**WHAT IS BEING ASKED**.
Print the following listing line for line, without changing a single character.

[Item position entries]
:::::

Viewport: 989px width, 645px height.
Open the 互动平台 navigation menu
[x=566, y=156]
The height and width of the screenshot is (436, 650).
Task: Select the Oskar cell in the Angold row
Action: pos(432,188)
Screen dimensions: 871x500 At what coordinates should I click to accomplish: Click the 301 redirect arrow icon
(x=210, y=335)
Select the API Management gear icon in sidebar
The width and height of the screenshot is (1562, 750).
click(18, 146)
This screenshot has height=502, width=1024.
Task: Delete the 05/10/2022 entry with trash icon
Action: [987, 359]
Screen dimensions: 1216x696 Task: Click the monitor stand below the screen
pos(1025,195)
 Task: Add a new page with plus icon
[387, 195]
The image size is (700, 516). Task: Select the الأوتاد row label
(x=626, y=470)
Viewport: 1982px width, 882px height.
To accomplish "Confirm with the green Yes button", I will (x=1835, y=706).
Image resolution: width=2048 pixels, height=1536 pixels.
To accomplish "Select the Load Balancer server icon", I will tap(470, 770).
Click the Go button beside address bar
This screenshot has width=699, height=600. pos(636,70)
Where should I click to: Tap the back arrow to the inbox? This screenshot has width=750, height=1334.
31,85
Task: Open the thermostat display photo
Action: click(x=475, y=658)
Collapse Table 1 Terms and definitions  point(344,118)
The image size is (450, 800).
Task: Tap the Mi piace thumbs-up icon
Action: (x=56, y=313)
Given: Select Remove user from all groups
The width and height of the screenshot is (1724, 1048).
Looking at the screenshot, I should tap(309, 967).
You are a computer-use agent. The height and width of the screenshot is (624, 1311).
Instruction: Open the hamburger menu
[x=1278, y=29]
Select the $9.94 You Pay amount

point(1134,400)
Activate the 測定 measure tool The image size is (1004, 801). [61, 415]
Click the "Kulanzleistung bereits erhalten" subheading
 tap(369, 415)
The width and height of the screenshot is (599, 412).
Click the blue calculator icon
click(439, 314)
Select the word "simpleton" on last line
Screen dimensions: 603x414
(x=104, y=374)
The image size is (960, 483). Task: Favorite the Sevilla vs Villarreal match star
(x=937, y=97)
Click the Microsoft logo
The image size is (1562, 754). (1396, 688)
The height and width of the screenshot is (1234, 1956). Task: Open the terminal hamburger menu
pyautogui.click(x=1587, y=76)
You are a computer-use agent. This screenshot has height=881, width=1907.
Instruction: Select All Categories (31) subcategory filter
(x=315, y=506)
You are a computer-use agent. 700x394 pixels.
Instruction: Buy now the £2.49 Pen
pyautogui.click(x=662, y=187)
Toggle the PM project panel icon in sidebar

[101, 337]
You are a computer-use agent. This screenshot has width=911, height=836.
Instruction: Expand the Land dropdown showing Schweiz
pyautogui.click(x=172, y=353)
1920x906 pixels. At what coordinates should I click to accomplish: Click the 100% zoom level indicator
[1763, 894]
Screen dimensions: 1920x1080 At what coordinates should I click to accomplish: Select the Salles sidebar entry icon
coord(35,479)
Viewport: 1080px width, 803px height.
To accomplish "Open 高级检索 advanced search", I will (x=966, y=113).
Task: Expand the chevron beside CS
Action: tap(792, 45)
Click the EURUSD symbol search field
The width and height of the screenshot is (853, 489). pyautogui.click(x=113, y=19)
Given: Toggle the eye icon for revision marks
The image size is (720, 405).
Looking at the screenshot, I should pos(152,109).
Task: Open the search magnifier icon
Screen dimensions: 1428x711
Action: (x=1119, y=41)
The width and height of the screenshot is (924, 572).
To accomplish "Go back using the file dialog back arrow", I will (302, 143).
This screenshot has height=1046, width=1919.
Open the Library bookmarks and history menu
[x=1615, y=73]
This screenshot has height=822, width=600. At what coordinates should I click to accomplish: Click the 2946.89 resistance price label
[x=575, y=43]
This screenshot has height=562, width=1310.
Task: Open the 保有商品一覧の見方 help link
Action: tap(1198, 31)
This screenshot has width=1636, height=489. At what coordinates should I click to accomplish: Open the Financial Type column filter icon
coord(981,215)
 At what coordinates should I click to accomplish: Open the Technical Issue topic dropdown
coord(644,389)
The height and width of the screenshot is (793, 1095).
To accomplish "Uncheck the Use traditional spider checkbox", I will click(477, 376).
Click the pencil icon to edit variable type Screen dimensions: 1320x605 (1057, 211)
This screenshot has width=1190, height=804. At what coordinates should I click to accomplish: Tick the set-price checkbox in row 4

:::::

**TASK SOLUTION**.
Viewport: 989px width, 645px height.
Open the 互动平台 navigation menu
[x=566, y=156]
The height and width of the screenshot is (436, 650).
Task: Select the Oskar cell in the Angold row
Action: pos(432,188)
Screen dimensions: 871x500 At what coordinates should I click to accomplish: Click the 301 redirect arrow icon
(x=210, y=335)
Select the API Management gear icon in sidebar
The width and height of the screenshot is (1562, 750).
click(18, 146)
This screenshot has height=502, width=1024.
Task: Delete the 05/10/2022 entry with trash icon
Action: [987, 359]
Screen dimensions: 1216x696 Task: Click the monitor stand below the screen
pos(1025,195)
 Task: Add a new page with plus icon
[387, 195]
The image size is (700, 516). Task: Select the الأوتاد row label
(x=626, y=470)
Viewport: 1982px width, 882px height.
To accomplish "Confirm with the green Yes button", I will (x=1835, y=706).
Image resolution: width=2048 pixels, height=1536 pixels.
To accomplish "Select the Load Balancer server icon", I will tap(470, 770).
Click the Go button beside address bar
This screenshot has width=699, height=600. pos(636,70)
Where should I click to: Tap the back arrow to the inbox? This screenshot has width=750, height=1334.
31,85
Task: Open the thermostat display photo
Action: click(x=475, y=658)
Collapse Table 1 Terms and definitions  point(344,118)
The image size is (450, 800).
Task: Tap the Mi piace thumbs-up icon
Action: (x=56, y=313)
Given: Select Remove user from all groups
The width and height of the screenshot is (1724, 1048).
Looking at the screenshot, I should tap(309, 967).
You are a computer-use agent. The height and width of the screenshot is (624, 1311).
Instruction: Open the hamburger menu
[x=1278, y=29]
Select the $9.94 You Pay amount

point(1134,400)
Activate the 測定 measure tool The image size is (1004, 801). [61, 415]
Click the "Kulanzleistung bereits erhalten" subheading
 tap(369, 415)
The width and height of the screenshot is (599, 412).
Click the blue calculator icon
click(439, 314)
Select the word "simpleton" on last line
Screen dimensions: 603x414
(x=104, y=374)
The image size is (960, 483). Task: Favorite the Sevilla vs Villarreal match star
(x=937, y=97)
Click the Microsoft logo
The image size is (1562, 754). (1396, 688)
The height and width of the screenshot is (1234, 1956). Task: Open the terminal hamburger menu
pyautogui.click(x=1587, y=76)
You are a computer-use agent. This screenshot has height=881, width=1907.
Instruction: Select All Categories (31) subcategory filter
(x=315, y=506)
You are a computer-use agent. 700x394 pixels.
Instruction: Buy now the £2.49 Pen
pyautogui.click(x=662, y=187)
Toggle the PM project panel icon in sidebar

[101, 337]
You are a computer-use agent. This screenshot has width=911, height=836.
Instruction: Expand the Land dropdown showing Schweiz
pyautogui.click(x=172, y=353)
1920x906 pixels. At what coordinates should I click to accomplish: Click the 100% zoom level indicator
[1763, 894]
Screen dimensions: 1920x1080 At what coordinates should I click to accomplish: Select the Salles sidebar entry icon
coord(35,479)
Viewport: 1080px width, 803px height.
To accomplish "Open 高级检索 advanced search", I will (x=966, y=113).
Task: Expand the chevron beside CS
Action: tap(792, 45)
Click the EURUSD symbol search field
The width and height of the screenshot is (853, 489). pyautogui.click(x=113, y=19)
Given: Toggle the eye icon for revision marks
The image size is (720, 405).
Looking at the screenshot, I should pos(152,109).
Task: Open the search magnifier icon
Screen dimensions: 1428x711
Action: (x=1119, y=41)
The width and height of the screenshot is (924, 572).
To accomplish "Go back using the file dialog back arrow", I will (302, 143).
This screenshot has height=1046, width=1919.
Open the Library bookmarks and history menu
[x=1615, y=73]
This screenshot has height=822, width=600. At what coordinates should I click to accomplish: Click the 2946.89 resistance price label
[x=575, y=43]
This screenshot has height=562, width=1310.
Task: Open the 保有商品一覧の見方 help link
Action: tap(1198, 31)
This screenshot has width=1636, height=489. At what coordinates should I click to accomplish: Open the Financial Type column filter icon
coord(981,215)
 At what coordinates should I click to accomplish: Open the Technical Issue topic dropdown
coord(644,389)
The height and width of the screenshot is (793, 1095).
To accomplish "Uncheck the Use traditional spider checkbox", I will click(477, 376).
Click the pencil icon to edit variable type Screen dimensions: 1320x605 (1057, 211)
This screenshot has width=1190, height=804. At what coordinates should I click to accomplish: Tick the set-price checkbox in row 4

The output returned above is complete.